En un hecho que marcará el inicio de su administración, el presidente electo de Colombia, Abelardo de la Espriella, ofrecerá este viernes 7 de agosto su primer discurso oficial como jefe de Estado ante integrantes de las Fuerzas Militares, durante un acto que se desarrollará en el Batallón Pichincha de Cali.
La intervención del mandatario electo tendrá lugar pocas horas después de su juramento como presidente de la República, ceremonia que está prevista para las 3:00 de la tarde ante el Congreso, en un escenario distinto al tradicional Capitolio Nacional de Bogotá.
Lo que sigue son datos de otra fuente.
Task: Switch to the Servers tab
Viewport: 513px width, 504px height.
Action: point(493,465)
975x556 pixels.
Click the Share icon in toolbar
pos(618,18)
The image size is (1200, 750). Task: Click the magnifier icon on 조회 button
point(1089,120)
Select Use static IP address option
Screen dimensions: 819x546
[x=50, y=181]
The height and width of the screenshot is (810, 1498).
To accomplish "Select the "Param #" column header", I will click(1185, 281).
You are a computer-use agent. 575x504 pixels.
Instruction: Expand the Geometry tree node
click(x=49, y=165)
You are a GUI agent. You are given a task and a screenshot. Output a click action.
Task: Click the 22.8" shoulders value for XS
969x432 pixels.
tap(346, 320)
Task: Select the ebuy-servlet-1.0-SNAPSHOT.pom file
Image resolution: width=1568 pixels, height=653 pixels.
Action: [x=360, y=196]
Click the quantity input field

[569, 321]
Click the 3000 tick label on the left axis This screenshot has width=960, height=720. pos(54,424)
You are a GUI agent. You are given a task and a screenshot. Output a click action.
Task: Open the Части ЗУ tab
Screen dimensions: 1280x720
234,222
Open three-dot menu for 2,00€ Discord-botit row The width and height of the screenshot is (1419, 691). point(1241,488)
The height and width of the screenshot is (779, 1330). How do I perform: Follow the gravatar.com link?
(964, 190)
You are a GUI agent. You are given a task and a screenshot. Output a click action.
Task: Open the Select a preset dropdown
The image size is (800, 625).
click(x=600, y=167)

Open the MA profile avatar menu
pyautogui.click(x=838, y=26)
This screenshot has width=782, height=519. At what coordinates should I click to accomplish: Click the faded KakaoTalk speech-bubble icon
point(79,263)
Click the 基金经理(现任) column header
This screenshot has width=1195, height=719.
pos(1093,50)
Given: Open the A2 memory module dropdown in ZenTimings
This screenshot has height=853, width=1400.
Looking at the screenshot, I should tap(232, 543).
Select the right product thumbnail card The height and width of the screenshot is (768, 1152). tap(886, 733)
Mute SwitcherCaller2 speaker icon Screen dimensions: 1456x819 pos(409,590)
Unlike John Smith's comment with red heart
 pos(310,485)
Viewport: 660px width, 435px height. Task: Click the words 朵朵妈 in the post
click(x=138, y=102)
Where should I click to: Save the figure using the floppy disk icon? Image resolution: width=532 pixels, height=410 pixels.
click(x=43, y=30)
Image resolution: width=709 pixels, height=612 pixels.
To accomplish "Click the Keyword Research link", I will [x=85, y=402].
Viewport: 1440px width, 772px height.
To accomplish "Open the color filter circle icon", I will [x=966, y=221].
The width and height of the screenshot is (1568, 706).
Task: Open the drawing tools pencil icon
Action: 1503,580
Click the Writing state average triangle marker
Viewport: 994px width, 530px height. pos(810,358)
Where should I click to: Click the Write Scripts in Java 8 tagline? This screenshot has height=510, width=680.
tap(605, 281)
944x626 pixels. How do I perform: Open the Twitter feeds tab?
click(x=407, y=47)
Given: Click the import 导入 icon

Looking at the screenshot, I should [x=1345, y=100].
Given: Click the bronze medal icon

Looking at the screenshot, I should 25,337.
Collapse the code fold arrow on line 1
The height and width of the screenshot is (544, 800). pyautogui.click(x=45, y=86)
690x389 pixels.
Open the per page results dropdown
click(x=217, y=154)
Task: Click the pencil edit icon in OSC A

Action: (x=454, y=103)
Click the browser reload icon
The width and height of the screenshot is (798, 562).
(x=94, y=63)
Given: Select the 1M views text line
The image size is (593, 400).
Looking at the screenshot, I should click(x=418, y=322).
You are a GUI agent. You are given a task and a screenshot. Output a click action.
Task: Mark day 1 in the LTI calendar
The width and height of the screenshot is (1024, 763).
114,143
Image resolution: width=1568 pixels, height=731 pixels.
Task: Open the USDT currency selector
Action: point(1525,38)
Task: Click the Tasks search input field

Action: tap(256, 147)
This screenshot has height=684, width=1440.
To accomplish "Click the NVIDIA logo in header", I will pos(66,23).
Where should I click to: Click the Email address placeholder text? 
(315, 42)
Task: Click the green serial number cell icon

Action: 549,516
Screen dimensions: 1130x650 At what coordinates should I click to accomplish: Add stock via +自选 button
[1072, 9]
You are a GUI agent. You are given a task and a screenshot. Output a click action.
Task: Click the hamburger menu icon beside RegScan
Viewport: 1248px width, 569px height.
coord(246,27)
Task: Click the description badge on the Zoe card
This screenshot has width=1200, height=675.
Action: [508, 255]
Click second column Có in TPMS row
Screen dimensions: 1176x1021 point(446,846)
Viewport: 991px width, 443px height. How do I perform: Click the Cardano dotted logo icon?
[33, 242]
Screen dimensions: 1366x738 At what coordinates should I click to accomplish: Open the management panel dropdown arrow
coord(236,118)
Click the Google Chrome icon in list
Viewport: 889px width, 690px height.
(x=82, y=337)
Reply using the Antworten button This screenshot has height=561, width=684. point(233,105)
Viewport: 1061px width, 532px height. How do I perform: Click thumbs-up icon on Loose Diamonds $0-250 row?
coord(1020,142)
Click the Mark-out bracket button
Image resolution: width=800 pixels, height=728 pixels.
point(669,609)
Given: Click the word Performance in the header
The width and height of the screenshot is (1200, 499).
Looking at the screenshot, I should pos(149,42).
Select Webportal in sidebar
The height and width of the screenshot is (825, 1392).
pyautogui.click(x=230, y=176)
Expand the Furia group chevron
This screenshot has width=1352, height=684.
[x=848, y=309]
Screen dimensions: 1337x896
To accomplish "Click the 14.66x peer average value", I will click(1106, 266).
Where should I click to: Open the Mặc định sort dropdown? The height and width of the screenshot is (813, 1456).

Según lo anunciado, el acto de posesión se realizará en un auditorio universitario, una decisión que rompe con el protocolo habitual de las transiciones presidenciales en Colombia.
La elección de Cali como escenario para su primer mensaje dirigido a la fuerza pública es considerada un gesto de alto simbolismo político e institucional, al poner en el centro de la agenda temas relacionados con la seguridad, la defensa nacional y el papel de las Fuerzas Militares durante el nuevo periodo de gobierno.
Durante su intervención ante los uniformados, se espera que el nuevo mandatario exponga las principales líneas de su política de seguridad, los desafíos que enfrentará el país en materia de orden público y la visión de su administración sobre el fortalecimiento de las instituciones encargadas de proteger el territorio nacional.
El Batallón Pichincha, ubicado en la capital del Valle del Cauca, será el escenario de este primer mensaje presidencial, en un momento en el que el nuevo gobierno busca enviar señales sobre sus prioridades y la relación que mantendrá con la fuerza pública.
La jornada de posesión estará marcada por cambios frente a la tradición presidencial colombiana, tanto por el lugar escogido para la ceremonia ante el Congreso como por la decisión de que el primer discurso como jefe de Estado tenga como destinatarios principales a los miembros de las Fuerzas Militares.
Con este acto, De la Espriella iniciará formalmente su periodo de gobierno y abrirá una nueva etapa política en Colombia, en medio de las expectativas ciudadanas sobre las medidas que adoptará su administración en seguridad, economía, relaciones institucionales y desarrollo nacional.